European Court 'Green' Rulings Cast Doubts on Development

Winning planning permission can be a tough slog. It often demands the delicate skills of a hostage negotiator, the brute strength of a nightclub bouncer and the bulging purse of an oil sheikh. But at least when the table thumping and back-room dealing is over, you can be sure that every potential pitfall has been avoided and development is assured.

   There have always been last-ditch trips to the high court. Planning is a perpetual three-cornered battle, with pressure groups and members of the public ready to undermine unpopular decisions by elected representatives. But setbacks are rare when backed by approved local plans. Not any more. The new dimension of green issues plus an extra level of decision making in Brussels has begun to chip away that certainty. Two key decisions by the European Court are girding lawyers and consultants for re-runs of battles they thought were won.

  One ruling demands that development plans must take into account the impact on Special Protection Areas – all-encompassing zones covering a range of environmental issues. That might not seem a problem to developers already used to working around rare plants and greater crested newts.  But schemes up to 5km from one zone in the south-east have been drawn into a battle which could cripple trumpeted government plans to expand housing over the next decade.  The Thames Basin Heaths SPA, covering 11 local authorities across Berkshire, Hampshire and Surrey, aims to protect wildlife not just through a 400m development-free zone around the boundaries but extra open space among more distant housing to relive pressure from visitors.

  This is being used by local planners to freeze or reduce housing, says planning consultant Barton Willmore.   Hart District Council has, for example, proposed halving housing density to 200 dwellings per acre compared with the adopted structure plan.  The consultant also questions the way scientific evidence is being skewed against development.

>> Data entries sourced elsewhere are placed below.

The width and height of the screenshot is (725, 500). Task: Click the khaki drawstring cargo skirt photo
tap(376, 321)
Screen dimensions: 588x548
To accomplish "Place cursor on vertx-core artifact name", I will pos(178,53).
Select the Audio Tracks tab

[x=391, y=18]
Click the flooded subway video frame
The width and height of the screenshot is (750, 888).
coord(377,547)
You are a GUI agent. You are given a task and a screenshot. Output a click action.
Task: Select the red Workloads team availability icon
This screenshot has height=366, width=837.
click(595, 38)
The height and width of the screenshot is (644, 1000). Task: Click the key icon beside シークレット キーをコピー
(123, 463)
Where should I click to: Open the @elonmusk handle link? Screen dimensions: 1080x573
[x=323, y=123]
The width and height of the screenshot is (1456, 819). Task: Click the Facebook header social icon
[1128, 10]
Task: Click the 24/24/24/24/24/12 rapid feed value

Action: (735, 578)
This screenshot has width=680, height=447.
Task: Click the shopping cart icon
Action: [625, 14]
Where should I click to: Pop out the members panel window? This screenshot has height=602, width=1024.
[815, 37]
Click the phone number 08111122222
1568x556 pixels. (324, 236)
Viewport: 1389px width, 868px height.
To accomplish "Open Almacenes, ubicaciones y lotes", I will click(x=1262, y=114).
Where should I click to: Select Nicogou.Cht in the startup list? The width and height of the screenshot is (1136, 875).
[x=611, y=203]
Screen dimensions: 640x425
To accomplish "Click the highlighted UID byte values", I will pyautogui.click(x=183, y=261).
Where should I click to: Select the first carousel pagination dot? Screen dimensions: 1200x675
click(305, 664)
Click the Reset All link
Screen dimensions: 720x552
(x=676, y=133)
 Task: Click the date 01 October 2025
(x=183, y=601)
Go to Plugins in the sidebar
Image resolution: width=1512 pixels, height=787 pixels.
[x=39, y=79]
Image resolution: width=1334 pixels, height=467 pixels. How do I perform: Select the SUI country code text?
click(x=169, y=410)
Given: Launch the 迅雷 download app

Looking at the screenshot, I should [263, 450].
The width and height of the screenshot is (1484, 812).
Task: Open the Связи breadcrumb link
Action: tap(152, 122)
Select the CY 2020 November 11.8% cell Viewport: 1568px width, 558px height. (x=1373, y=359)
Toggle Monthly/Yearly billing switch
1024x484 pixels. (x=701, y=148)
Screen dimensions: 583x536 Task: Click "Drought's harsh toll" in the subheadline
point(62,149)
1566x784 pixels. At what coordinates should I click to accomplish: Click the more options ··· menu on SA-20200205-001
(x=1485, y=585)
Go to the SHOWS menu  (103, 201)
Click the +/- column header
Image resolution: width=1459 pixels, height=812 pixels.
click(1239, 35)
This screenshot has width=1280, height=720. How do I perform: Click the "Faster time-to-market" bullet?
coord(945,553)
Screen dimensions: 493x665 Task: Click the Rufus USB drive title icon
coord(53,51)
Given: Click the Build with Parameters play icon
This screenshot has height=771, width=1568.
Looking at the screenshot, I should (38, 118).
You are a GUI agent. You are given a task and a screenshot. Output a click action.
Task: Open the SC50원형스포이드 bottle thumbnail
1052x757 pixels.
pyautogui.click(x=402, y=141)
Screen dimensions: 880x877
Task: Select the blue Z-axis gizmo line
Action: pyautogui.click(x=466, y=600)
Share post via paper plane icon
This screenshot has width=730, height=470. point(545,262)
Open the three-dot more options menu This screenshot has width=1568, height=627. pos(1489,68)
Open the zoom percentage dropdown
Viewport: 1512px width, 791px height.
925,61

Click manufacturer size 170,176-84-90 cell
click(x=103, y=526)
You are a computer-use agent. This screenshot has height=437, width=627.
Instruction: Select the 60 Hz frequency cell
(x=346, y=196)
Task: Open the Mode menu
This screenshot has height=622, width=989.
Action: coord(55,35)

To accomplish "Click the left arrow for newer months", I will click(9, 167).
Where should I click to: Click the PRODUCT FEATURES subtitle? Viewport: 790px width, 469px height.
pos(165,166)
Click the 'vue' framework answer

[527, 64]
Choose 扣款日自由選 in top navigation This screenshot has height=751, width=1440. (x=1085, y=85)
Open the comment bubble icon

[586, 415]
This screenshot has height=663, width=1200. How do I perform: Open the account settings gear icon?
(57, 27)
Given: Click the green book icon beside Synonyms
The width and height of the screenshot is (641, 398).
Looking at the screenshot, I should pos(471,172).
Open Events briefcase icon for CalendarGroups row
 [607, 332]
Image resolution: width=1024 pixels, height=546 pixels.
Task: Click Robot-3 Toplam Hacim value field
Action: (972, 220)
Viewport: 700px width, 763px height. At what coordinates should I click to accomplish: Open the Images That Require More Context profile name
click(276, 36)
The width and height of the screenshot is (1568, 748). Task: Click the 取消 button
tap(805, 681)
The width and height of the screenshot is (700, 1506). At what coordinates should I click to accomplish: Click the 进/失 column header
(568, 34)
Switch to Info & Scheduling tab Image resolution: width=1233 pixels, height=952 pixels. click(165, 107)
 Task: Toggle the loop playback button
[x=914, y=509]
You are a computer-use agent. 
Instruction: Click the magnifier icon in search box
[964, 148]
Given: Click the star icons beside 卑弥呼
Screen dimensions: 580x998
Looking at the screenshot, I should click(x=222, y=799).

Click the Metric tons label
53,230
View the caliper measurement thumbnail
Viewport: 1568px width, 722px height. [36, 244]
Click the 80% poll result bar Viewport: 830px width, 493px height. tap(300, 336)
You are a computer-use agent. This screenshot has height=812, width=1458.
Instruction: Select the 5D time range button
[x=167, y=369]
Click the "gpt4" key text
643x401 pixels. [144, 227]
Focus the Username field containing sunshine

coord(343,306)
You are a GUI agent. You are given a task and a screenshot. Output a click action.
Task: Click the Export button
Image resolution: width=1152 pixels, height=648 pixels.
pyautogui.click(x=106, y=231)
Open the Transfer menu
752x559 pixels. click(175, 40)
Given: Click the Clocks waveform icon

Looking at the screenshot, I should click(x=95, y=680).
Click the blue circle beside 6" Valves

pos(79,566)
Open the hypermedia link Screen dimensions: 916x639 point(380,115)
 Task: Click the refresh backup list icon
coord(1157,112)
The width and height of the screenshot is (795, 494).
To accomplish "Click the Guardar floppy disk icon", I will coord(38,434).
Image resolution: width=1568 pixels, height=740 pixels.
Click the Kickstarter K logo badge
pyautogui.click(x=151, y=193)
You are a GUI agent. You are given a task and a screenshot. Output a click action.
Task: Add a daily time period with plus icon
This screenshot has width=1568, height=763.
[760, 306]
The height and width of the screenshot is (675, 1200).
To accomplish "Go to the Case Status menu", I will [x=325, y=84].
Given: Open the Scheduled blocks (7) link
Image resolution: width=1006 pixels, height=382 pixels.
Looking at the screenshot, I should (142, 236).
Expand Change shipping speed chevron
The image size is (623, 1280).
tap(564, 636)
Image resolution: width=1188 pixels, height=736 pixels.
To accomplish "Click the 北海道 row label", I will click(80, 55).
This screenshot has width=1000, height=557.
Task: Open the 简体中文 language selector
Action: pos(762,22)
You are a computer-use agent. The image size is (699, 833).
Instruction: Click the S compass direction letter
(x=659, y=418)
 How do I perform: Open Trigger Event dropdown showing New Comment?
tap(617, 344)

A range of mitigating measures were proposed for Queen Elizabeth Barracks, which is allocated for homes within the adopted local plan but within 5km of the SPA. These measures have been accepted by English Nature and the RSPB but not by planners.

  BW points out that there are around 2,000 SPAs around the country and developers, land owners and professionals must get involved in debates over treatment under new local plans before it is too late. Appeals are already failing through lack of information on the ‘appropriate assessment’ of environmental impact on these zones demanded by the European Court.  A further challenge emerged from Brussels last month which could undermine permissions developers thought were sealed. The court decided the government has failed to implement European environmental directives correctly, says Sarah Hawkins, an associate at White Young Green Planning.

   This centres on when an environmental impact assessment should be carried out. An objector to plans for a leisure complex at Crystal Palace took Bromley Council to the European Court, insisting that an EIA was necessary. The council had argued the commonly held belief that this should have been done at the outline planning stage. It had no powers to demand one from the developer when detailed consent was sought – generally called ‘reserved matters’. The judges disagreed, which could have significant repercussions for the development industry and regeneration by adding further uncertainty and possible delays, says Hawkins.  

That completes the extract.